> Data listing:
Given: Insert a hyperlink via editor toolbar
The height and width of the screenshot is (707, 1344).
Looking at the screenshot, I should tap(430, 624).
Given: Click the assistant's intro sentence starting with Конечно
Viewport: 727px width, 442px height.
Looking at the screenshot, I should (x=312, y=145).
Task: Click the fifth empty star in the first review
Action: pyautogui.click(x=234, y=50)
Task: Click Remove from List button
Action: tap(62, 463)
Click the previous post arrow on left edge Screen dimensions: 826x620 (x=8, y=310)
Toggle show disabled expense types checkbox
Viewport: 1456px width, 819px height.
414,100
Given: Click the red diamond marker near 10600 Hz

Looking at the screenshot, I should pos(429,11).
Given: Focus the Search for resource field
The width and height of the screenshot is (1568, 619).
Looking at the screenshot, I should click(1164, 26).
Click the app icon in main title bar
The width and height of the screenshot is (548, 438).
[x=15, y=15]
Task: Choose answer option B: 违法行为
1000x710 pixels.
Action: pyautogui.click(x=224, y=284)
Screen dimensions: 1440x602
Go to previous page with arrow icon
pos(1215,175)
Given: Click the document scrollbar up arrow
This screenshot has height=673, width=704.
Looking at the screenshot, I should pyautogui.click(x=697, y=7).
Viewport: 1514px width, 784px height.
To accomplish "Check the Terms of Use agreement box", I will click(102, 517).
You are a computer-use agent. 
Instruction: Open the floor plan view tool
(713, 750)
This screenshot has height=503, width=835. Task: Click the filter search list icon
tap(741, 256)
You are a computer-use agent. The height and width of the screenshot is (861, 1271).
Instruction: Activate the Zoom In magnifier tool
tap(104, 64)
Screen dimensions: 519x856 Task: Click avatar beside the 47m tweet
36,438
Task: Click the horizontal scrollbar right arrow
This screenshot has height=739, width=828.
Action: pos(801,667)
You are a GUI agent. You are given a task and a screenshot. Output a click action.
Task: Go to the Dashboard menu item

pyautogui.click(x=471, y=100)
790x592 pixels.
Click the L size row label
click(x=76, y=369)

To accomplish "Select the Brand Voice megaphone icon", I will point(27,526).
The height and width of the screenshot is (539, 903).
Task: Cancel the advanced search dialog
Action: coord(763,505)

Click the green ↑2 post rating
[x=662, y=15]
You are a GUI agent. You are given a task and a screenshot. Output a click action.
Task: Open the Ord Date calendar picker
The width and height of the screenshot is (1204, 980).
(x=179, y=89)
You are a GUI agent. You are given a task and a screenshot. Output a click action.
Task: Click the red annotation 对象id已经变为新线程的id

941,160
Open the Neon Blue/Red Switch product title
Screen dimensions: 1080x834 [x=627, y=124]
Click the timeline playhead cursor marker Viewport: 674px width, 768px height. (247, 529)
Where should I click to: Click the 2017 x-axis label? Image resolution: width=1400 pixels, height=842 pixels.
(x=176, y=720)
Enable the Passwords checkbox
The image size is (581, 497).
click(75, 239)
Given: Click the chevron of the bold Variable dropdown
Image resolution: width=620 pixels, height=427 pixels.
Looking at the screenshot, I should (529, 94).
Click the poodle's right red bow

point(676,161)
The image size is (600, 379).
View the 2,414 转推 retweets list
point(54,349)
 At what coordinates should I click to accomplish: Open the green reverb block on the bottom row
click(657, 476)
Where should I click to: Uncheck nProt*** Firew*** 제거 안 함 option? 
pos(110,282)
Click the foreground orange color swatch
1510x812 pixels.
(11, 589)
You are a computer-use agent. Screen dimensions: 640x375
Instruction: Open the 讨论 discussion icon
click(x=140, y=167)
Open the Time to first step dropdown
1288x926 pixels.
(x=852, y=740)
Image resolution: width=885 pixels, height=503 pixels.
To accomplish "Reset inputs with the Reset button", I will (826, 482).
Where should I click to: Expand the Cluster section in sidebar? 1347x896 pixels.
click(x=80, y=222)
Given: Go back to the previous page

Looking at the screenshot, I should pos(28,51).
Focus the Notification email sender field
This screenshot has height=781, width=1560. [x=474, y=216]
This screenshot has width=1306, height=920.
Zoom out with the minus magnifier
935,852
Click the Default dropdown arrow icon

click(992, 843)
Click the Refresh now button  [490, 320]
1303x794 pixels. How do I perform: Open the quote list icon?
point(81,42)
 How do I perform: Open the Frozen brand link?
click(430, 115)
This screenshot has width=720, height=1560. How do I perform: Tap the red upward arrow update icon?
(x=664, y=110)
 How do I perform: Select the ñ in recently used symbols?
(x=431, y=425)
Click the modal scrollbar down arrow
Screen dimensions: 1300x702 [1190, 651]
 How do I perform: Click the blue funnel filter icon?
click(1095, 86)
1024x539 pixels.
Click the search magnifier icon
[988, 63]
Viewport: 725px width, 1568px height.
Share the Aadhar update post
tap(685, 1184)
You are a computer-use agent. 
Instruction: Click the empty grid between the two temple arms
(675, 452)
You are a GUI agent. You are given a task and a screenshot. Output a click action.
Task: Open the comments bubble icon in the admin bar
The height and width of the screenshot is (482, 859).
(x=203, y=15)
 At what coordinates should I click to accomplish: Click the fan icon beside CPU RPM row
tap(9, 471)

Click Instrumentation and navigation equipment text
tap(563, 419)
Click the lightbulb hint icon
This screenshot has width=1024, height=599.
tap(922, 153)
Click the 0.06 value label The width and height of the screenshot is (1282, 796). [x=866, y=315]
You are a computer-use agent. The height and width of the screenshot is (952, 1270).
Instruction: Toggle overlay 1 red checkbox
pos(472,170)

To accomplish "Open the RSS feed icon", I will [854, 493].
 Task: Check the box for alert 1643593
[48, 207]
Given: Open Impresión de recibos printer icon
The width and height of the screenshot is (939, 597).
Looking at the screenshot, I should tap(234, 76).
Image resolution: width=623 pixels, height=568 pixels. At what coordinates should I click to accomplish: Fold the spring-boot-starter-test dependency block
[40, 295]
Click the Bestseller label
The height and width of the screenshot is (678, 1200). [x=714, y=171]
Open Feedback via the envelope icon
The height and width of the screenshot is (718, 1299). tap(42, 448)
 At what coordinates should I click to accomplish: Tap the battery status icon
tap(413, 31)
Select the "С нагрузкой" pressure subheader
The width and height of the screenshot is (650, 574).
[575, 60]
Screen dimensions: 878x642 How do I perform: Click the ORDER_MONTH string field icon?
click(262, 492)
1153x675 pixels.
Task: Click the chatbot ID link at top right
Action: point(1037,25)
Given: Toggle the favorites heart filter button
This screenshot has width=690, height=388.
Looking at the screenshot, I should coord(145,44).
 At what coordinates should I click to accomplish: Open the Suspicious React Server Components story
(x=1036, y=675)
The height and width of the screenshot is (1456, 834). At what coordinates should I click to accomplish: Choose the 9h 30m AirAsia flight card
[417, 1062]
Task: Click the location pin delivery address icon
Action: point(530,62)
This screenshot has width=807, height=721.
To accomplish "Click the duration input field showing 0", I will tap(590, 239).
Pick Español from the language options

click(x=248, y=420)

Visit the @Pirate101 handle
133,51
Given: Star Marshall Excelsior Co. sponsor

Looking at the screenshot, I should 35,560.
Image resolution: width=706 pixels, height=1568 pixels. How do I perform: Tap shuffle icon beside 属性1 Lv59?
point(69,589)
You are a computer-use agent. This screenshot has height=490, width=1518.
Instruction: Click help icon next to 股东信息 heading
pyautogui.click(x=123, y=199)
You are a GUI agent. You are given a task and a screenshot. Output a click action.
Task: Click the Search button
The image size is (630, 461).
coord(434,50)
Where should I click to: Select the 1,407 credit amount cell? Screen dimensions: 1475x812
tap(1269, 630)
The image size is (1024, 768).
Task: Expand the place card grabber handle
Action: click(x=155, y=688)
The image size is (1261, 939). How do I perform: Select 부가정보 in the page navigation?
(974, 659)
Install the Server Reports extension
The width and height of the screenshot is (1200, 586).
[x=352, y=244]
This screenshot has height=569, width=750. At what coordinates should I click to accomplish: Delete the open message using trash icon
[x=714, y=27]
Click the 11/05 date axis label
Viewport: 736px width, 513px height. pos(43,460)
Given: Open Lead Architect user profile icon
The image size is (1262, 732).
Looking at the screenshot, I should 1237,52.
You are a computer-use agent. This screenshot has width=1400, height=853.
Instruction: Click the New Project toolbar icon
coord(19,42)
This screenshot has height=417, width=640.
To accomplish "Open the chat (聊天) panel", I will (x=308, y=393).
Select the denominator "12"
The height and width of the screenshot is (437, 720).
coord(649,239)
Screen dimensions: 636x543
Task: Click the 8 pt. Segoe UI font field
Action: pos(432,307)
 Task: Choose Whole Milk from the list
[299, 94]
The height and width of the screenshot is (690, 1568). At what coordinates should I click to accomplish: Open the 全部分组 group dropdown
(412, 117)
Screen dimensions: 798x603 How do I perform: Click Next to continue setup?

> Task goal:
Copy out the lines above, from the one holding "Given: Open Lead Architect user profile icon" through the final line, with no other lines.

> Your response:
Given: Open Lead Architect user profile icon
The image size is (1262, 732).
Looking at the screenshot, I should 1237,52.
You are a computer-use agent. This screenshot has width=1400, height=853.
Instruction: Click the New Project toolbar icon
coord(19,42)
This screenshot has height=417, width=640.
To accomplish "Open the chat (聊天) panel", I will (x=308, y=393).
Select the denominator "12"
The height and width of the screenshot is (437, 720).
coord(649,239)
Screen dimensions: 636x543
Task: Click the 8 pt. Segoe UI font field
Action: pos(432,307)
 Task: Choose Whole Milk from the list
[299, 94]
The height and width of the screenshot is (690, 1568). At what coordinates should I click to accomplish: Open the 全部分组 group dropdown
(412, 117)
Screen dimensions: 798x603 How do I perform: Click Next to continue setup?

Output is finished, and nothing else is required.